- DATA PROVIDED:
━━━━━━━━━━━━━━━━━━━━

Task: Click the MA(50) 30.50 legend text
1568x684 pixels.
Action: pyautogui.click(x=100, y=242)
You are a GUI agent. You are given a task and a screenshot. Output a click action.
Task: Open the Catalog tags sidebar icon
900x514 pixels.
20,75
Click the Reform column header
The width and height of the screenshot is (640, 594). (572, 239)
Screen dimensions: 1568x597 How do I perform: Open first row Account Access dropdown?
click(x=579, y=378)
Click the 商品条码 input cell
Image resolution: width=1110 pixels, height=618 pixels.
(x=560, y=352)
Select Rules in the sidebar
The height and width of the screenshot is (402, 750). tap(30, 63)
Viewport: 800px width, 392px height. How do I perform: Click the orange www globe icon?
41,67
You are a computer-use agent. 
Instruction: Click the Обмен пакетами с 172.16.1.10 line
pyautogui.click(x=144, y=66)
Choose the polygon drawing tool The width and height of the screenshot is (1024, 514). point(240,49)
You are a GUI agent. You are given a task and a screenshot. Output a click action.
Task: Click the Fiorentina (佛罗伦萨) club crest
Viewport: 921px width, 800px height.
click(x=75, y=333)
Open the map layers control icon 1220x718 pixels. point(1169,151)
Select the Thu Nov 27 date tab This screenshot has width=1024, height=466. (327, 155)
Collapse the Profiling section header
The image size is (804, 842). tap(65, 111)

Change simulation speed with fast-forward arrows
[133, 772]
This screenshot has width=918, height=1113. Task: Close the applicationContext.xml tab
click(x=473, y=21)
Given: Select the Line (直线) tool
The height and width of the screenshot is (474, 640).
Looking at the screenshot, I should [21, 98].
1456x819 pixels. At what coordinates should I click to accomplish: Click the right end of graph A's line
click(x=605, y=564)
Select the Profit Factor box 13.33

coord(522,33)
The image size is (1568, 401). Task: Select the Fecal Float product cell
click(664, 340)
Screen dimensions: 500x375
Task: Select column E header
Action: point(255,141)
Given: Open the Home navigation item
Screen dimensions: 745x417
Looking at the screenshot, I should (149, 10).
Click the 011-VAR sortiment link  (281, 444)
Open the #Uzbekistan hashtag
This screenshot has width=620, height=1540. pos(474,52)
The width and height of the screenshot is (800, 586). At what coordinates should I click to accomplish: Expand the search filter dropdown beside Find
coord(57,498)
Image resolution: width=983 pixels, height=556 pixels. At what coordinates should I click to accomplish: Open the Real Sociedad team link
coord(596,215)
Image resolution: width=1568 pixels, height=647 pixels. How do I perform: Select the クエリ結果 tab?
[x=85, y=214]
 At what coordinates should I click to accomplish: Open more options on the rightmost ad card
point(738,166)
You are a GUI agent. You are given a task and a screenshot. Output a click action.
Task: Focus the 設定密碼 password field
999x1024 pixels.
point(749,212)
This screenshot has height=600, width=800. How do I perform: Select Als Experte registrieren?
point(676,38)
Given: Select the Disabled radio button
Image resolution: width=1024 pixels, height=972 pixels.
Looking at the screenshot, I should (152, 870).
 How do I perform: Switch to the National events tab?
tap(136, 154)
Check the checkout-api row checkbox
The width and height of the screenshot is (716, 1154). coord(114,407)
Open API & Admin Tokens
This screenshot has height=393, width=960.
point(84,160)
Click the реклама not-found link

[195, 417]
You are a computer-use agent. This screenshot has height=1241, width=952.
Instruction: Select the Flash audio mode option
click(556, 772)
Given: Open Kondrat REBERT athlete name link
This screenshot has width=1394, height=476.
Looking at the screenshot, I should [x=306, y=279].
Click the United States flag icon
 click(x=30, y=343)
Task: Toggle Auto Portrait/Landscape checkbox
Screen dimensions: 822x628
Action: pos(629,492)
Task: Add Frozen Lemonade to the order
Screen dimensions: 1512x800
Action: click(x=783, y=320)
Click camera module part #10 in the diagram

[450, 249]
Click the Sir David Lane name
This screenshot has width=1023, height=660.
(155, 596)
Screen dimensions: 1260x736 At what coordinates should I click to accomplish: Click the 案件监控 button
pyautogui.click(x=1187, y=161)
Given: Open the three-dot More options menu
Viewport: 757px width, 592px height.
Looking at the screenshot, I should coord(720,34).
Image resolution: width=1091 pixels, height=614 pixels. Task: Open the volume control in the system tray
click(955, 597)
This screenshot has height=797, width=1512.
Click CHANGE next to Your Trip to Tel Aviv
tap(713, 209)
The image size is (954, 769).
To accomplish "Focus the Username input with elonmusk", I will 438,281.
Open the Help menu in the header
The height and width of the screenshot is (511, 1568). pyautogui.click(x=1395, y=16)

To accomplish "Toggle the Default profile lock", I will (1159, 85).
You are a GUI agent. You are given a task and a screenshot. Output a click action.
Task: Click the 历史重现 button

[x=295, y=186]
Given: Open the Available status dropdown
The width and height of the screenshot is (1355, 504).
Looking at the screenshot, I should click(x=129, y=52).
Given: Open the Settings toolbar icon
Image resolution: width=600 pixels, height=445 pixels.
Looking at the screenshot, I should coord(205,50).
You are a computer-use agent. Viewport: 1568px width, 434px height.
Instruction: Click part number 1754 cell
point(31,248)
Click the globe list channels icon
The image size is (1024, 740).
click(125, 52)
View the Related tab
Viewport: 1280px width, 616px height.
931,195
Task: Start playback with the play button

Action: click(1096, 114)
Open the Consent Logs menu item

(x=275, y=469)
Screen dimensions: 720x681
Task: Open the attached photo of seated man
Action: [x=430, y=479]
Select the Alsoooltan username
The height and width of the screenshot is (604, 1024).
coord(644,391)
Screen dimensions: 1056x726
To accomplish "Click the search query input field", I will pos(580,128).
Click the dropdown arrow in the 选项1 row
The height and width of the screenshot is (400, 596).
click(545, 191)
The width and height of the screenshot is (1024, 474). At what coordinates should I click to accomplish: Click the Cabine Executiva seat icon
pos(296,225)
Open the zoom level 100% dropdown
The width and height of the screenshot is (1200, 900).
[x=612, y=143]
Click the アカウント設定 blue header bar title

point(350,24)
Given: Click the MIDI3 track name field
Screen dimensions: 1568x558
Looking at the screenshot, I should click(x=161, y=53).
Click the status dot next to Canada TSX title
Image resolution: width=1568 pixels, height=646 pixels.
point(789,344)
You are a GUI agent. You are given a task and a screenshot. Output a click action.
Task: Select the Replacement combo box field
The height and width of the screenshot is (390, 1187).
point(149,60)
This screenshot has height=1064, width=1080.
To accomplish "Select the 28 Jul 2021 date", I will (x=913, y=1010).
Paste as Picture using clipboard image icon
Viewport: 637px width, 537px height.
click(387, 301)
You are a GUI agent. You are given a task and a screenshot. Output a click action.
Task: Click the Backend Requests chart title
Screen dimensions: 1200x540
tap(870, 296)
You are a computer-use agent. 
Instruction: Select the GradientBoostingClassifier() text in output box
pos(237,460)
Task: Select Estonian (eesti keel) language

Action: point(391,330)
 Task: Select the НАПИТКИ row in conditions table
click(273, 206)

━━━━━━━━━━━━━━━━━━━━

- WHAT IS EXPECTED: Please copy all lines of the listing in which the string "Toggle" occurs.

- WRITTEN REPLY:
Task: Toggle Auto Portrait/Landscape checkbox
To accomplish "Toggle the Default profile lock", I will (1159, 85).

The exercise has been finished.